Pero ahora era distinto. Ahora se estaba jugando el futuro de la Liga y de su equipo (por no hablar del suyo propio) y no era momento para florituras. Era mejor tirar a romper, olvidarse de la técnica y de lo que decía su madre y pegarle al balón con todas sus fuerzas para asegurarse al menos que nadie le diría nada. Porque, si el balón entraba, nadie se iba a fijar en si iba bien o mal tirado (lo importante es que había entrado) y, si no, daría lo mismo: la decepción iba a ser tan grande que durante toda su vida la seguiría recordando. Pero, al menos, nadie podría decirle que la había provocado él por quererse lucir en aquel trance.
No le dio tiempo a seguir pensando. De repente, Djukic oyó el silbato del árbitro y comprendió con angustia que el momento decisivo había llegado. Frente a él, la mancha azul del portero llenaba toda la portería (que hasta entonces le había parecido inmensa: siempre pasaba lo mismo) y a su lado ya no vio a nadie. Sólo otra mancha -la mancha negra del árbitro-, que esperaba también a su derecha, junto a la raya del área. Los demás: los jugadores de ambos equipos, el público, hasta los policías y los fotógrafos que hasta ese instante se amontonaban por centenares detrás de la portería habían desaparecido. En el estadio de Riazor -y en el mundo- sólo estaban ya él, el portero y el árbitro.
Djukic comenzó a correr sin saber todavía cómo tirar el penalty. Ya no podía pensar; ya era tarde para todo.
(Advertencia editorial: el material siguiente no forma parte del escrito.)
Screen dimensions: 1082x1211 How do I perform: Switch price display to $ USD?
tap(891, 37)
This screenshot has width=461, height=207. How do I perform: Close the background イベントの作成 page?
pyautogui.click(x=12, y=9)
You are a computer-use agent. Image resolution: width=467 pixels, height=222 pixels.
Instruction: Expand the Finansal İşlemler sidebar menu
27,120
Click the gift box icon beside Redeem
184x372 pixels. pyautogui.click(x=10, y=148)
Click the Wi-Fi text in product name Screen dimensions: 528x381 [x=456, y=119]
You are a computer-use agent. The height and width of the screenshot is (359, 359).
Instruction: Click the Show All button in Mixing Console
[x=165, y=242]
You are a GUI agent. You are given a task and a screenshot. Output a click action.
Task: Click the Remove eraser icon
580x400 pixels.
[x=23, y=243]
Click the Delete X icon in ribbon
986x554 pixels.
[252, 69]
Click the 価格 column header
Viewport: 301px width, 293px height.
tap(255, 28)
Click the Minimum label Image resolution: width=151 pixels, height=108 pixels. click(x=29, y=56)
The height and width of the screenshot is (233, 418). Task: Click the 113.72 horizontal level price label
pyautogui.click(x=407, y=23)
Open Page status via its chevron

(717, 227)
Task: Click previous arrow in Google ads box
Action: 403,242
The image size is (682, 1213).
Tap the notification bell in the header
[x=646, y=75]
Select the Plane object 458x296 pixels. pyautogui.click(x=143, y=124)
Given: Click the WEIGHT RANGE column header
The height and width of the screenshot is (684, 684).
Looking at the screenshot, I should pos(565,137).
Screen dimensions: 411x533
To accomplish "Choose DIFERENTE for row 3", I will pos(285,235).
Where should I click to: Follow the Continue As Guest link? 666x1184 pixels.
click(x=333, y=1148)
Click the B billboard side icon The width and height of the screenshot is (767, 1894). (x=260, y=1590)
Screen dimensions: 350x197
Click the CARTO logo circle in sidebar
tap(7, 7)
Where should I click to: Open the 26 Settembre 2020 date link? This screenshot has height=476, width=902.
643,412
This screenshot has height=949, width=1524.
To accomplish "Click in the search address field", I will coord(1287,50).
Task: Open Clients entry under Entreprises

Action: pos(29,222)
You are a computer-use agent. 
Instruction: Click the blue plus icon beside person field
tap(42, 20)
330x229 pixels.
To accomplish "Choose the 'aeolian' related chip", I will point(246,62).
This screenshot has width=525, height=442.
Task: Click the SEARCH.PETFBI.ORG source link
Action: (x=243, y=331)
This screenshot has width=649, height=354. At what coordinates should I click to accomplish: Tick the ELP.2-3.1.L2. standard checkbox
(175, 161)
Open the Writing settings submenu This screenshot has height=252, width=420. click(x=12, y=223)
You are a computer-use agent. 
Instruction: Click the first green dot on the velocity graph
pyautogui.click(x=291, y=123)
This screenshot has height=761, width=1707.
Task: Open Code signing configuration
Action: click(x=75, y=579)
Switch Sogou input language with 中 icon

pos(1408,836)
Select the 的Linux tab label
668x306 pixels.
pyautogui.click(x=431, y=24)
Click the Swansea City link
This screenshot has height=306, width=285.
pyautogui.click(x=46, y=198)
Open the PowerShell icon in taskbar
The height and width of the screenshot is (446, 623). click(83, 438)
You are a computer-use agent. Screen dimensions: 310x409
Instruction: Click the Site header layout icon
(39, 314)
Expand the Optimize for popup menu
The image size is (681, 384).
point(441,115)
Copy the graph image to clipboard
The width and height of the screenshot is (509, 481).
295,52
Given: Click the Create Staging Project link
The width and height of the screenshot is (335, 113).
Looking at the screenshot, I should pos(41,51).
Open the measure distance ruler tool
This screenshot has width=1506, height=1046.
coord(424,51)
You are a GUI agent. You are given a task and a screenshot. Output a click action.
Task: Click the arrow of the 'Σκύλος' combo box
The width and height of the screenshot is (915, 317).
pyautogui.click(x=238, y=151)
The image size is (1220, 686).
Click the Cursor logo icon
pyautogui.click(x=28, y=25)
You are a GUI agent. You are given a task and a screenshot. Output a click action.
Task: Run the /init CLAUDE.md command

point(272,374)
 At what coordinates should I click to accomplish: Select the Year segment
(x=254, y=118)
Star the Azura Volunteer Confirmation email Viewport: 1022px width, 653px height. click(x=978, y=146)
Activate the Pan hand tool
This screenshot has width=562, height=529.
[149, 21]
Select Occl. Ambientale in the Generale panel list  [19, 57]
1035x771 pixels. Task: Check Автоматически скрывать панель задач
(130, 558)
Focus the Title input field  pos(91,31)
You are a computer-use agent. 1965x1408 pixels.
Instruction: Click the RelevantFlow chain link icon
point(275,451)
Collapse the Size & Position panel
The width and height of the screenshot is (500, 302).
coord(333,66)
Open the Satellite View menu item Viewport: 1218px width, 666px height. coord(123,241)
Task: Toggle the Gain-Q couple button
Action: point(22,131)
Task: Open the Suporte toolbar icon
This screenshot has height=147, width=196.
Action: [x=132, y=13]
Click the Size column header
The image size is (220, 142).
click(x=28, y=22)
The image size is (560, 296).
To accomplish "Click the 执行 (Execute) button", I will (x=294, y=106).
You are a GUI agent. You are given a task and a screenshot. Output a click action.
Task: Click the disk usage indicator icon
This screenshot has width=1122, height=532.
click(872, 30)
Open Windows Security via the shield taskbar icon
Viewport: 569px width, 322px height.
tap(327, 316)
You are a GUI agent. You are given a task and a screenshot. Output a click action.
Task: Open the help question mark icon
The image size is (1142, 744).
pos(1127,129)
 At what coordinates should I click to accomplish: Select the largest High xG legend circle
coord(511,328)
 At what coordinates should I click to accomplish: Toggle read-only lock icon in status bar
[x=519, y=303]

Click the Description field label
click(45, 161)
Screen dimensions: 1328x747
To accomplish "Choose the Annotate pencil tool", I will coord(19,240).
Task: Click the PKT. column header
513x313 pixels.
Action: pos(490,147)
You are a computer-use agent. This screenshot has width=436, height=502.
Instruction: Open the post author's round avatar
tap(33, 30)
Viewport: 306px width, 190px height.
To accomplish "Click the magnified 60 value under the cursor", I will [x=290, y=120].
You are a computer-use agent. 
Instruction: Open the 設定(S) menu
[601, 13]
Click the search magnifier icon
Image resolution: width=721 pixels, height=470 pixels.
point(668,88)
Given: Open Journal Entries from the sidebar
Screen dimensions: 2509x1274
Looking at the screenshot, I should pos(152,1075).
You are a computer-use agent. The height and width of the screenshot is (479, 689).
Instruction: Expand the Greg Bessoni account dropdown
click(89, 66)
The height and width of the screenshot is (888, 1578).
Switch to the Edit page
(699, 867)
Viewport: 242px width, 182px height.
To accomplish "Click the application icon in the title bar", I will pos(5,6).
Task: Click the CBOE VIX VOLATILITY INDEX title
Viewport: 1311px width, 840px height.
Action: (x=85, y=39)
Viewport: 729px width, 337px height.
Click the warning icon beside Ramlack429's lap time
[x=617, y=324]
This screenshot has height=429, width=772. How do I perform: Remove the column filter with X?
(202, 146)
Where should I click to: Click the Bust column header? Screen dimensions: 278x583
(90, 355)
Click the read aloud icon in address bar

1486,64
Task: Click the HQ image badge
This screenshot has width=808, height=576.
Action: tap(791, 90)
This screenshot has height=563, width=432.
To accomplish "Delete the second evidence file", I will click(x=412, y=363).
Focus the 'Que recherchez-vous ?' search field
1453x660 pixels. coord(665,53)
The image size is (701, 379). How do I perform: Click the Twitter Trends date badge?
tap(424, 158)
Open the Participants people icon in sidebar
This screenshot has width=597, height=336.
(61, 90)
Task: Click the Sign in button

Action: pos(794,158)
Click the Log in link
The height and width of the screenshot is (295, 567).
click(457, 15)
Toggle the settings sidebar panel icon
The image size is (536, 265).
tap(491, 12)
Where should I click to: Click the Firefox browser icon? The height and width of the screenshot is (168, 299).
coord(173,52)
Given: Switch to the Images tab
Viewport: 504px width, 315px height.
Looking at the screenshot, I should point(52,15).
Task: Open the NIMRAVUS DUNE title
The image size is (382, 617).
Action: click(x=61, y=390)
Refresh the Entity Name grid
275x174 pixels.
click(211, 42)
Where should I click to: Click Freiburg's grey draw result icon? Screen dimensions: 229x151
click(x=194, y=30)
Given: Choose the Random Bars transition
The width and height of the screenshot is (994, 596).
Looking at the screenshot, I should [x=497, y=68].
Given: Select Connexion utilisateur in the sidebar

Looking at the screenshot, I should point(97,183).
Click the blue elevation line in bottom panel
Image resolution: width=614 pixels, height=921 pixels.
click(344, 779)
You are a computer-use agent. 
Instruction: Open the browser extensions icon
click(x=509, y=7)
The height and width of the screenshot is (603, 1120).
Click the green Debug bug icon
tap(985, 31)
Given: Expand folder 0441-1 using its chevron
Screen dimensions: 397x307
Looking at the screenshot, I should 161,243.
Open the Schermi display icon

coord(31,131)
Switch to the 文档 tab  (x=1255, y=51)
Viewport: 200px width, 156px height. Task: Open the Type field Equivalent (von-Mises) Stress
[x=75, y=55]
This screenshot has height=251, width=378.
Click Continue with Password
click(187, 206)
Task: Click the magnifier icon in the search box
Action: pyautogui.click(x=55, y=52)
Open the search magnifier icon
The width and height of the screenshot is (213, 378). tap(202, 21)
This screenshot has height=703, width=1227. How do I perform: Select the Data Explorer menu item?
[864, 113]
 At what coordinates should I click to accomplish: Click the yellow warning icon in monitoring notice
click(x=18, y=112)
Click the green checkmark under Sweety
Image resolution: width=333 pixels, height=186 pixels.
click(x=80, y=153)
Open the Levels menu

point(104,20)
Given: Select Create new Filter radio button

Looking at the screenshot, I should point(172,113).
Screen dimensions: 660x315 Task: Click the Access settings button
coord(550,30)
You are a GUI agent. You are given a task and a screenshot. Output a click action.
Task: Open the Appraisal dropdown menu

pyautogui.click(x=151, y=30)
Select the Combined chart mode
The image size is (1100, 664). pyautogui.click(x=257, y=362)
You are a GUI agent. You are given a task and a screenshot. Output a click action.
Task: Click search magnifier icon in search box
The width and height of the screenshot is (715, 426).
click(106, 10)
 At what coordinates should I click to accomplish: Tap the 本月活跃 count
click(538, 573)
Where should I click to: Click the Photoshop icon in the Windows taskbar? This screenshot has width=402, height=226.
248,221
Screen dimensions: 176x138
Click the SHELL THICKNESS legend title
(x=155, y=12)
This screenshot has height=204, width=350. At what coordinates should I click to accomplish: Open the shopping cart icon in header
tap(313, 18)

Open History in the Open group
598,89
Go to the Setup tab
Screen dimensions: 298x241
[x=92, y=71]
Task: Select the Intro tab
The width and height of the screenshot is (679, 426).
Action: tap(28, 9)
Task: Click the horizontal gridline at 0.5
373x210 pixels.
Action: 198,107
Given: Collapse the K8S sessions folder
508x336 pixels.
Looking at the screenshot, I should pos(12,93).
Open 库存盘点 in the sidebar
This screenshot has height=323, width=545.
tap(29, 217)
Le dio al balón sin mirarlo, como si le pegara al aire (el aire que a él le faltaba), y durante unos segundos, que a él le parecieron eternos, larguísimos, interminables, miró cómo se alejaba en dirección a la portería donde la mancha azul del portero comenzaba lentamente a desplazarse. Ni siquiera vio adónde iba; no vio cómo lo paraba. Sólo vio que, de repente, el campo volvió a rugir, después de varios segundos mudo, y el portero del Valencia, que había vuelto a levantarse, comenzaba a correr ya dar saltos de alegría mientras sus compañeros de equipo corrían a abrazarlo. Había parado el penalty.
Los compañeros de Djukic tardaron más en hacer lo mismo con él, pero él ni llegó a enterarse. Arrodillado en el césped, como un boxeador caído, sólo pensaba en huir de allí mientras se repetía a sí mismo, como cuando se mató su hermano, lo que su padre solía decir de la vida cuando la vida le golpeaba: tanta pasión para nada.